Meeting the thresholds is not enough on its own. The company must provide one or more “core platform services,” which are the specific business models the DMA targets. The designated categories include online intermediation services (think app stores and marketplaces), search engines, social networking platforms, video-sharing services, messaging apps, operating systems, web browsers, virtual assistants, cloud computing, and advertising services tied to any of these.2European Commission. Digital Markets Act A massive company that doesn’t operate any of these service types falls outside the DMA’s reach regardless of its revenue.

The Commission can also expand this list. One active question is whether generative AI tools integrated into existing platforms should be treated as core platform services in their own right, or whether obligations should apply through the underlying services those AI tools are built into. For now, the Commission has authority to classify generative AI as a new core platform service but has not yet done so.

How Designation Works

Notification

When a company crosses all the thresholds, it must notify the European Commission within two months. The notification must include the relevant financial and user data for each qualifying core platform service. If a company that has already been designated later crosses the thresholds with an additional service, the same two-month clock applies for that new service.1EUR-Lex. Regulation (EU) 2022/1925 – Digital Markets Act

Review and Decision

After notification, the Commission has 45 working days to evaluate the data and issue a formal designation decision. The decision names the specific core platform services that must comply with the DMA’s obligations.3European Commission. Digital Markets Act – Potential Gatekeepers Notified the Commission and Provided Relevant Information This is where things become legally binding.

Rebutting the Presumption

Crossing the thresholds creates a presumption, not an automatic designation. A company can submit arguments alongside its notification that, despite meeting the numbers, its service does not actually function as a gateway or hold an entrenched market position. If the Commission finds those arguments clearly call the presumption into question, it opens a deeper market investigation before deciding. If the company fails to demonstrate its case, designation follows anyway.1EUR-Lex. Regulation (EU) 2022/1925 – Digital Markets Act The Commission can also designate companies that fall below the numerical thresholds through a qualitative market investigation, if evidence shows the firm is on track to achieve an entrenched position in the near future.
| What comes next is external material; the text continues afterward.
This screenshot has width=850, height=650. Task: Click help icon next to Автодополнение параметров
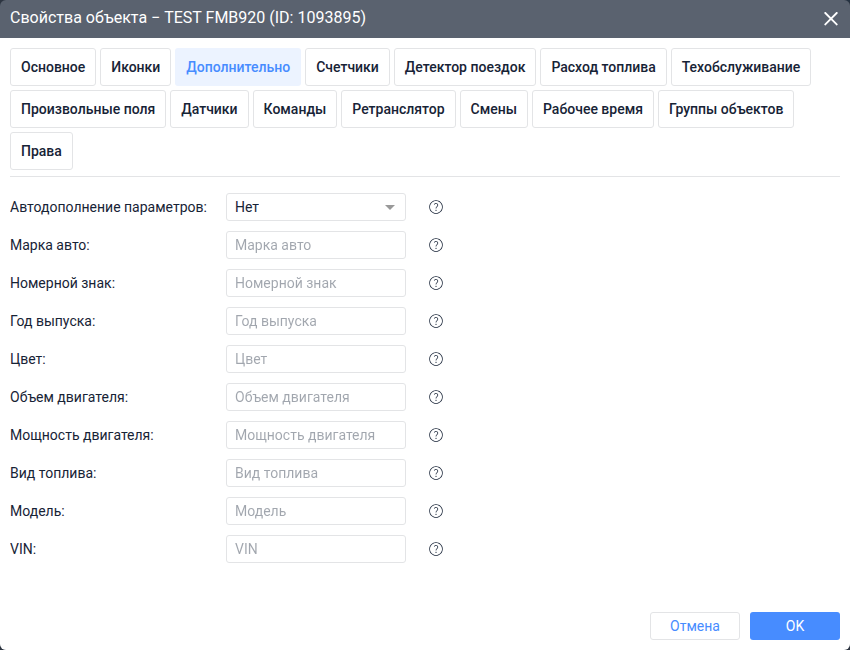click(x=436, y=207)
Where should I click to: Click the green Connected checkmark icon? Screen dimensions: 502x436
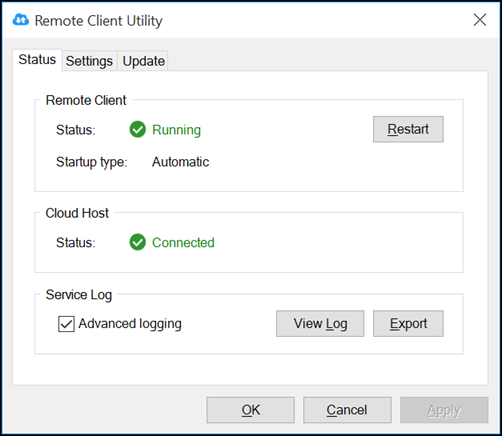pos(138,242)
What Gatekeepers Must Do (and Stop Doing)

Designation triggers a long list of concrete obligations. These are not vague standards. They are specific behavioral rules that reshape how the platform can interact with businesses and users. The rules fall into a few major categories.

No Self-Preferencing in Rankings

A gatekeeper cannot give its own products or services better placement in search results, app store rankings, or other listings than it gives to competing third-party offerings. If a search engine operator also sells travel packages, it cannot push those packages to the top of results over a competitor’s equivalent listing.1EUR-Lex. Regulation (EU) 2022/1925 – Digital Markets Act This is probably the single most commercially significant obligation in the regulation.
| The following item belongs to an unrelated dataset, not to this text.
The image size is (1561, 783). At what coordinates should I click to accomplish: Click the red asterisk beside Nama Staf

No Combining Personal Data Across Services

Gatekeepers cannot merge personal data from one of their services with data from another unless the user gives explicit, informed consent. A company that runs both a social network and a messaging app, for example, cannot pool user data between the two for advertising purposes without a clear opt-in.1EUR-Lex. Regulation (EU) 2022/1925 – Digital Markets Act

No Blocking Developers From Steering Users Elsewhere

App store operators cannot prevent developers from telling users about cheaper deals available outside the app store or from linking to their own websites to complete purchases. Developers must also be free to offer different prices on their own channels without the gatekeeper penalizing them. The gatekeeper cannot force developers to use its payment system as the only option.1EUR-Lex. Regulation (EU) 2022/1925 – Digital Markets Act

Data Access for Business Users

Gatekeepers must give businesses free, real-time access to the data those businesses generate on the platform. This includes data the business user creates directly, anonymised end-user data, and personal end-user data where the user has consented. Gatekeepers must provide this access through APIs and at no charge.4European Commission. Data Access

Messaging Interoperability

The DMA imposes a phased interoperability requirement on designated messaging services. From the date of designation, the gatekeeper must enable basic one-to-one text messaging and file sharing with competing messaging providers that request it. Within two years, group text messaging and group file sharing must be interoperable. Within four years, one-to-one and group voice and video calls must work across platforms. End-to-end encryption must be maintained throughout.1EUR-Lex. Regulation (EU) 2022/1925 – Digital Markets Act Any competing provider that requests interoperability must receive it within three months.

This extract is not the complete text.